Bruno Petrone, il giovane calciatore di 18 anni, originario di Minturno, accoltellato a Via Chiaia, a Napoli, torna finalmente a casa dopo quindici giorni di ricovero. I genitori hanno condiviso una lunga lettera di ringraziamento, esprimendo gratitudine al figlio per il suo coraggio e la sua forza nei giorni difficili, e ai medici che gli hanno salvato la vita.
“Sei stato tu a insegnarci cosa vuol dire davvero forza”, scrivono. Un grazie speciale va a una dottoressa del pronto soccorso, definita un angelo per il suo intervento tempestivo. Bruno lascia l’ospedale, accolto dall’affetto di familiari e amici, segnando un passo importante nel suo percorso di recupero.
“Finalmente si ritorna a casa. Come genitori, il primo grazie non può che andare a nostro figlio Bruno. Grazie a te, figlio nostro, perché non hai mollato nemmeno per un secondo, neanche quando tutto sembrava troppo grande, troppo ingiusto, troppo doloroso. In quei giorni terribili sei stato tu a insegnarci cosa vuol dire davvero “forza”. Guardandoti lottare, abbiamo capito che il coraggio esiste davvero, ed è più forte della paura. Poi c’è un grazie speciale, profondo, che viene dal cuore, a una dottoressa del primo soccorso, di cui purtroppo non conosciamo il nome. Per noi sei stata un angelo, arrivato nel momento più buio, quando il tempo sembrava fermarsi e il respiro mancava anche a noi. Speriamo un giorno di poterti incontrare per dirti semplicemente: grazie per aver salvato nostro figlio”.

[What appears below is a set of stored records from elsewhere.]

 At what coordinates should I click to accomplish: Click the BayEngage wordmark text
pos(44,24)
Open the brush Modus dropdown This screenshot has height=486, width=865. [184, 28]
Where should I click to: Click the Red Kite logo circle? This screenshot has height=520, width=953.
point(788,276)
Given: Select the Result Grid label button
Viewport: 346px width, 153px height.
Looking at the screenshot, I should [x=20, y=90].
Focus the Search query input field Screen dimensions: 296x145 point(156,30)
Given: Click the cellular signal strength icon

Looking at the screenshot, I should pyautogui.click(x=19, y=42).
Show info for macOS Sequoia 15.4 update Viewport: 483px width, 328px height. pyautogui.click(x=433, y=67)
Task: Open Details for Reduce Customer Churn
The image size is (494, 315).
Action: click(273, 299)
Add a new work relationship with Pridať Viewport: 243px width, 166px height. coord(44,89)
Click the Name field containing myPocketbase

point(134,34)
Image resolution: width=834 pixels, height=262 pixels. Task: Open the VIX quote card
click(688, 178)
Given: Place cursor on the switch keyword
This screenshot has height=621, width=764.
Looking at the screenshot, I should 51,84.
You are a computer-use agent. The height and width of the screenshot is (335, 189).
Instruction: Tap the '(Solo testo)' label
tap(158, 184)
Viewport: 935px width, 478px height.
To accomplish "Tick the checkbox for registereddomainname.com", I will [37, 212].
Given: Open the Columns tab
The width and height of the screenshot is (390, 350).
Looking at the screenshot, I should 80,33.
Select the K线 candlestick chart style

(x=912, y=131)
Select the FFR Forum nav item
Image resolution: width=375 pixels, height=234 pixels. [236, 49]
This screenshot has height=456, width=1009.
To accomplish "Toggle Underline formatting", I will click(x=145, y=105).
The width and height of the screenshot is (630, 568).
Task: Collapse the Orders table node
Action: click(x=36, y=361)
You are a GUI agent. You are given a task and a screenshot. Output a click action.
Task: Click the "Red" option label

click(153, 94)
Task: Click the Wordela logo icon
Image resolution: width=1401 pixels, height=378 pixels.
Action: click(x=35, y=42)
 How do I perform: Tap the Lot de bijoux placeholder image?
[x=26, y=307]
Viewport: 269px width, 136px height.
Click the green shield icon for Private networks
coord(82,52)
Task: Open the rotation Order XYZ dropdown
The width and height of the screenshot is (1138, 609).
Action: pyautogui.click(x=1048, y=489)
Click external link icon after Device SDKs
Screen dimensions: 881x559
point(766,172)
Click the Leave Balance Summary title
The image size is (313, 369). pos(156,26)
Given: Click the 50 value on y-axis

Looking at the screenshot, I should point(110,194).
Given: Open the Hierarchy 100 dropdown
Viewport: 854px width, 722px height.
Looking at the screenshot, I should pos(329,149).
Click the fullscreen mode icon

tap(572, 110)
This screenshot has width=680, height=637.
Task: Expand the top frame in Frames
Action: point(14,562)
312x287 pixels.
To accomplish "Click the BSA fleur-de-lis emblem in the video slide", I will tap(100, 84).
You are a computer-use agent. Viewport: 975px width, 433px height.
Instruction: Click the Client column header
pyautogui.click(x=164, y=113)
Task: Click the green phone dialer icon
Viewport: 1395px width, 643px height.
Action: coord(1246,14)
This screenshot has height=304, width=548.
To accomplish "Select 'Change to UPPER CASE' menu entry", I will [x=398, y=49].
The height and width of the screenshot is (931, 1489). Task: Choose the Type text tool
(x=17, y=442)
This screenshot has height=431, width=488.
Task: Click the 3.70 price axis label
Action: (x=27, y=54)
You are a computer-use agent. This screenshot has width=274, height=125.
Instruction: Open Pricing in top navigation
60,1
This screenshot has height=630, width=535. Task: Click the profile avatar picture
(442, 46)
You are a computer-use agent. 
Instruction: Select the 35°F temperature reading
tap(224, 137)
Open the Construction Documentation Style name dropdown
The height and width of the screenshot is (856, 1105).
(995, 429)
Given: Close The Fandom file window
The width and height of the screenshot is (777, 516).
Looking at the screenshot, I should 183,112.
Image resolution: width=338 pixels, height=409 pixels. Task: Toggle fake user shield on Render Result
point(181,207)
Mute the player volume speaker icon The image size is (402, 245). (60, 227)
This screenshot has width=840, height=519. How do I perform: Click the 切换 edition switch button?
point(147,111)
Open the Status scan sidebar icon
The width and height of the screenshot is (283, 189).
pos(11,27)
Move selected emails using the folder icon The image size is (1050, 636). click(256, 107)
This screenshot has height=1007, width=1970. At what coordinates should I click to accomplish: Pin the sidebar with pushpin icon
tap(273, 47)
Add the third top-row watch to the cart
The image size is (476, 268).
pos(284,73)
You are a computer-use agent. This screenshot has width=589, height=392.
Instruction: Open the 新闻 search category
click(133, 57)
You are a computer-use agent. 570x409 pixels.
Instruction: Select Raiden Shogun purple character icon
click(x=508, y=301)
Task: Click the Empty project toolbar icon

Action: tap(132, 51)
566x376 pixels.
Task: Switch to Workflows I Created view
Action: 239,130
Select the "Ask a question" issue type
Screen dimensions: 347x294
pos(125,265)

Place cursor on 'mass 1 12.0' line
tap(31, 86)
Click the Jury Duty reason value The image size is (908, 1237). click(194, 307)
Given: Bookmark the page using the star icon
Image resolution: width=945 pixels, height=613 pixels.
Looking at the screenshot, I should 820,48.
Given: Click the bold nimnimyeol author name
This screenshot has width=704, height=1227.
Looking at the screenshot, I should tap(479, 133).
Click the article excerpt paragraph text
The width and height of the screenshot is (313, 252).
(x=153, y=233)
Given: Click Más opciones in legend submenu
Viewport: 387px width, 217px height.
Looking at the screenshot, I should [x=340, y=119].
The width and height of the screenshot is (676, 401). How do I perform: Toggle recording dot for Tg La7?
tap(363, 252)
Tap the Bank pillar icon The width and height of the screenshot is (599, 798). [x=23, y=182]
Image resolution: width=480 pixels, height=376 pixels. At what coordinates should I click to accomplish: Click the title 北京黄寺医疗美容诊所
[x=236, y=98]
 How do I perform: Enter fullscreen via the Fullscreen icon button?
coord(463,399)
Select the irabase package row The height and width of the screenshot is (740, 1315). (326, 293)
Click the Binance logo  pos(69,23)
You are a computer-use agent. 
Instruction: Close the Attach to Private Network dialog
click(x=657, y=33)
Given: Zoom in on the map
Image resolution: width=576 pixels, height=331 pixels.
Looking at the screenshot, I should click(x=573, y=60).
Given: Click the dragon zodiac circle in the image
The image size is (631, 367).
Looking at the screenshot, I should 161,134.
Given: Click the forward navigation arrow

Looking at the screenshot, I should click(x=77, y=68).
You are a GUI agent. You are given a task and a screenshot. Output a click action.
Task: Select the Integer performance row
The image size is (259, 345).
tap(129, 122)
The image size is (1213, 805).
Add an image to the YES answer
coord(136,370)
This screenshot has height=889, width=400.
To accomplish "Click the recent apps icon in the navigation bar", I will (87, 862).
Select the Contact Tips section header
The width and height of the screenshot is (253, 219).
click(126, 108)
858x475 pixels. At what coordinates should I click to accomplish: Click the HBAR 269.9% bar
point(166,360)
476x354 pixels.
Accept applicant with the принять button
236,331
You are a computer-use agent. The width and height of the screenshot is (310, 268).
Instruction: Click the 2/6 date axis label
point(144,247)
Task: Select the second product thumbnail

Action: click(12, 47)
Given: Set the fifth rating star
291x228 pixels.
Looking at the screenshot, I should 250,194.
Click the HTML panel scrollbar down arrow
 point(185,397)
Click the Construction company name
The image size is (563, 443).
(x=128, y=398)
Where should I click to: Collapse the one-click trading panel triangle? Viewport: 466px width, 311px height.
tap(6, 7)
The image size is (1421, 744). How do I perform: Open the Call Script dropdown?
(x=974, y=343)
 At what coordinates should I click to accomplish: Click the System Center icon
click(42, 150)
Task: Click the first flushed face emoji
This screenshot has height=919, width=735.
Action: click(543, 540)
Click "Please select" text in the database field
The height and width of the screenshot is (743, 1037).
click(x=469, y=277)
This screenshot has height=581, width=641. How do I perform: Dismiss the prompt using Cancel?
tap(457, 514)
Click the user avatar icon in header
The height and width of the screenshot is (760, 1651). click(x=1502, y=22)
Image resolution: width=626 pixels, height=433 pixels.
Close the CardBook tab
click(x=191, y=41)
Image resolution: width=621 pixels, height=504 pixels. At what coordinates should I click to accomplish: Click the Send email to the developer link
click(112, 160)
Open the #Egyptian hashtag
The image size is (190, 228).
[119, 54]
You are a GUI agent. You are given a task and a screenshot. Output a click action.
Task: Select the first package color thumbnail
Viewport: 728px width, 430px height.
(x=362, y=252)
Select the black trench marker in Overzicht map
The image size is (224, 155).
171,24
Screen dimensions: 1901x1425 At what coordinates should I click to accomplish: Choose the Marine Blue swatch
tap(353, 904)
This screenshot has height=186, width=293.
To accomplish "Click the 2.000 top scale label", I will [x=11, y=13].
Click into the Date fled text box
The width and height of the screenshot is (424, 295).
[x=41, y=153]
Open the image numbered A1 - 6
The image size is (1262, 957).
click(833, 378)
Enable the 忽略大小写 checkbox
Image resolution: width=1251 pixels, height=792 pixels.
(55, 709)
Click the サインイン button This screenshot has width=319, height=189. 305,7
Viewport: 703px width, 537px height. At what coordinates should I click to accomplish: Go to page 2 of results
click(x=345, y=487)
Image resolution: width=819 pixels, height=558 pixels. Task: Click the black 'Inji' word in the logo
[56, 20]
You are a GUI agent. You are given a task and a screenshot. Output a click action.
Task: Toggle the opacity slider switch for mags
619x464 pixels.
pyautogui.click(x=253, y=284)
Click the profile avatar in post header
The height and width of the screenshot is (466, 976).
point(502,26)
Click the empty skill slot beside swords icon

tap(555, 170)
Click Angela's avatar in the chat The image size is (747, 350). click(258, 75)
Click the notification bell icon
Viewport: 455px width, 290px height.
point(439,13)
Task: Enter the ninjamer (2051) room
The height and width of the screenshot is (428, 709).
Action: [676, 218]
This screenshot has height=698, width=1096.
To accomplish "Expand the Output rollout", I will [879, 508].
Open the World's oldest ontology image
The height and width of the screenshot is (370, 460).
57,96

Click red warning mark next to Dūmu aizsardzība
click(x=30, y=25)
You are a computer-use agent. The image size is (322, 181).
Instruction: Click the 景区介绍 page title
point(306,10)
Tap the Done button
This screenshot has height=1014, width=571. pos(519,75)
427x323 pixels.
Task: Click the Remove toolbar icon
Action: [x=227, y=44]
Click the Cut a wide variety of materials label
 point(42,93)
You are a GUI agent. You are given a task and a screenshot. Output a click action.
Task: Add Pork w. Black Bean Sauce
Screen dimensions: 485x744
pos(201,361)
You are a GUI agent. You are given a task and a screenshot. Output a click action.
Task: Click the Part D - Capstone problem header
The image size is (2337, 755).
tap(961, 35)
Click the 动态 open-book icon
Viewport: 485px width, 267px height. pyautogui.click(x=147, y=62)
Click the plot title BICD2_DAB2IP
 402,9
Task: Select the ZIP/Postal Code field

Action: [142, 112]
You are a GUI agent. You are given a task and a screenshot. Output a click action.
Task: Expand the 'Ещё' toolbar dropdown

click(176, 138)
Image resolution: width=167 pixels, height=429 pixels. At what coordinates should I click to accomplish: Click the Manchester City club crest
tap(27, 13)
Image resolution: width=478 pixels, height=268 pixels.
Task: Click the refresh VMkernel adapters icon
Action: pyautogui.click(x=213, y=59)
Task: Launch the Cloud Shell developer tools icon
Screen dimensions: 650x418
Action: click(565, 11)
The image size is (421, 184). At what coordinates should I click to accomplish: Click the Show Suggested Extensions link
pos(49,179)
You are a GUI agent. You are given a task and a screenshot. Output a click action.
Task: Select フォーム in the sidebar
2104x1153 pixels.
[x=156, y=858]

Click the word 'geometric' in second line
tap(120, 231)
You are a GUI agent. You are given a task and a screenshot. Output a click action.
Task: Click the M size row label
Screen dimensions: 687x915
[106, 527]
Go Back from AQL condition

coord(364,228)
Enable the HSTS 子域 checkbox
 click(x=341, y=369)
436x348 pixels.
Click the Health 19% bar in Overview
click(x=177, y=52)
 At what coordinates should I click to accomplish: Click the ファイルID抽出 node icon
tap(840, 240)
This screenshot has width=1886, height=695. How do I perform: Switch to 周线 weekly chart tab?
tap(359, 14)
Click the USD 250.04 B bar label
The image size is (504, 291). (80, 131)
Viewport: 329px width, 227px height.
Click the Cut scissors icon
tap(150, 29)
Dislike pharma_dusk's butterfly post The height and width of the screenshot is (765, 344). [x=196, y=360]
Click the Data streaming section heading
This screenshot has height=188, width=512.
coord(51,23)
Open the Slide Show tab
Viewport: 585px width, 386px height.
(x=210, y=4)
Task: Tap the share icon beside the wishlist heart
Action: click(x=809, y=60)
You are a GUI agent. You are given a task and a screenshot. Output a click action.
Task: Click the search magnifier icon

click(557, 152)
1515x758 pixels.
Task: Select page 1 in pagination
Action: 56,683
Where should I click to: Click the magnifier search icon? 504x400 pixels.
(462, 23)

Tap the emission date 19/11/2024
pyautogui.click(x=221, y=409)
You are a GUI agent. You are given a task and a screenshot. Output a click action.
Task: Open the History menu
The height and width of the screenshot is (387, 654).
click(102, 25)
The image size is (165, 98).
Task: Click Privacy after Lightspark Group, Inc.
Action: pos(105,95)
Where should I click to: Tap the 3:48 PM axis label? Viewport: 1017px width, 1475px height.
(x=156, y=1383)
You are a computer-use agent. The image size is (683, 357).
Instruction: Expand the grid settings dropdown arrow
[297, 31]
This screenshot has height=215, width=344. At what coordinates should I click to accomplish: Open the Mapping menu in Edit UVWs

“Se, travolti dal dolore e dalla confusione di quei giorni – scrivono ancora – abbiamo dimenticato di nominare qualcuno, vi chiediamo scusa. Sappiate però che ognuno di voi vive e vivrà per sempre nei nostri ricordi. Avete salvato nostro figlio, ma avete fatto di più: avete sostenuto due genitori mentre il mondo stava crollando”.